**Te doen:** Verzamel uit het gegevensbestand hieronder alle regels waarin het woord "accomplish" voorkomt, en neem elke regel ongewijzigd over.

Deel van een gegevensbestand:
....................

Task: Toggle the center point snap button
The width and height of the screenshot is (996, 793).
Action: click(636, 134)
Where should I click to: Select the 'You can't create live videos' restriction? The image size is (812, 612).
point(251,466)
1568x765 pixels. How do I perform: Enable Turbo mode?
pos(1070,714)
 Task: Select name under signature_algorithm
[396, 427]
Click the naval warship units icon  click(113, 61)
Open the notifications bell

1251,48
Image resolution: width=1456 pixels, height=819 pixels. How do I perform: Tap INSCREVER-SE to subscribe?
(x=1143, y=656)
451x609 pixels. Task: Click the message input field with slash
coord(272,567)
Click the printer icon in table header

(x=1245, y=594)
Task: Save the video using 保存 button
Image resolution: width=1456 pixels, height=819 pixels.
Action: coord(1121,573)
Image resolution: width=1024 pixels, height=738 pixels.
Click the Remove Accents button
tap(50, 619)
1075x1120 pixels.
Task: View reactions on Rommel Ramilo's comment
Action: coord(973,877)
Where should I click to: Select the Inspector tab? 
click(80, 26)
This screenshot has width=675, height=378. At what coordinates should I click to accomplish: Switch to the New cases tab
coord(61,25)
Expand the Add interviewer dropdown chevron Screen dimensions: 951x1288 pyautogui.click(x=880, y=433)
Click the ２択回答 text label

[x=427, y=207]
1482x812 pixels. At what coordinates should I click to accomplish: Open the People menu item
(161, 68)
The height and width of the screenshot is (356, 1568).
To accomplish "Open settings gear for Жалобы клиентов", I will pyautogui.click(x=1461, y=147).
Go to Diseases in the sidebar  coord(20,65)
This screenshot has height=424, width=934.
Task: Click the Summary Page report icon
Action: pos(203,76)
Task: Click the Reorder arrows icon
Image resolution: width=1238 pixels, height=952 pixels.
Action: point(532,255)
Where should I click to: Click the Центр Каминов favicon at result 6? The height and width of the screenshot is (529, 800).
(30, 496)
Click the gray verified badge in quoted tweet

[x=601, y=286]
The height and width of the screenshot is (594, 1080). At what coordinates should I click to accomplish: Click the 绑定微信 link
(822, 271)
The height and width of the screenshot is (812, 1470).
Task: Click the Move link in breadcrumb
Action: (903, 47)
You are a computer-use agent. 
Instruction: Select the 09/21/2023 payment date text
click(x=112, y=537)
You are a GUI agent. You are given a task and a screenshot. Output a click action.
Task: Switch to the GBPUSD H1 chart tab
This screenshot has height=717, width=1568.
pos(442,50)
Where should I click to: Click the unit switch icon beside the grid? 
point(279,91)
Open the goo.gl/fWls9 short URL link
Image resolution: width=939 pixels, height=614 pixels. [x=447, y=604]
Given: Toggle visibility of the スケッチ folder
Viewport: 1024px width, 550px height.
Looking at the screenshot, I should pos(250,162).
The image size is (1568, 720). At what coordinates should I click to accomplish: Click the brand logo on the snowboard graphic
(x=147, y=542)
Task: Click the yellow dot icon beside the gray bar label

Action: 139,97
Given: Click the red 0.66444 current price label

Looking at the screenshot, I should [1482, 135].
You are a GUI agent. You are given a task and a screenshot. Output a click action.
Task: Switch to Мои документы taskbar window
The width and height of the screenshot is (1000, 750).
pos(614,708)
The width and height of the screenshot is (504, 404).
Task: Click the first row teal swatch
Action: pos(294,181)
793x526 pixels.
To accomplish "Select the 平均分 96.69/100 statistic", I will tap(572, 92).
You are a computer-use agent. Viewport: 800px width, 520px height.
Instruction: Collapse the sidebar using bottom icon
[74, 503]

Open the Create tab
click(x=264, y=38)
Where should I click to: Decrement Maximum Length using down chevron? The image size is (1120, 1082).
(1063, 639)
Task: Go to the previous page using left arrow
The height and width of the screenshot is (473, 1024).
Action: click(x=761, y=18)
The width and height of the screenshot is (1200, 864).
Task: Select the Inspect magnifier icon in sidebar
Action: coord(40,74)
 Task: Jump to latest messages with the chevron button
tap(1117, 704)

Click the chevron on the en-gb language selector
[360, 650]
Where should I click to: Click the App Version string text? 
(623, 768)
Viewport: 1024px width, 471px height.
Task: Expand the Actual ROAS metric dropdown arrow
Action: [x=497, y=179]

....................

**Uitvoer van oefening:**
This screenshot has width=675, height=378. At what coordinates should I click to accomplish: Switch to the New cases tab
1482x812 pixels. At what coordinates should I click to accomplish: Open the People menu item
To accomplish "Open settings gear for Жалобы клиентов", I will pyautogui.click(x=1461, y=147).
The height and width of the screenshot is (594, 1080). At what coordinates should I click to accomplish: Click the 绑定微信 link
The image size is (1568, 720). At what coordinates should I click to accomplish: Click the brand logo on the snowboard graphic
To accomplish "Select the 平均分 96.69/100 statistic", I will tap(572, 92).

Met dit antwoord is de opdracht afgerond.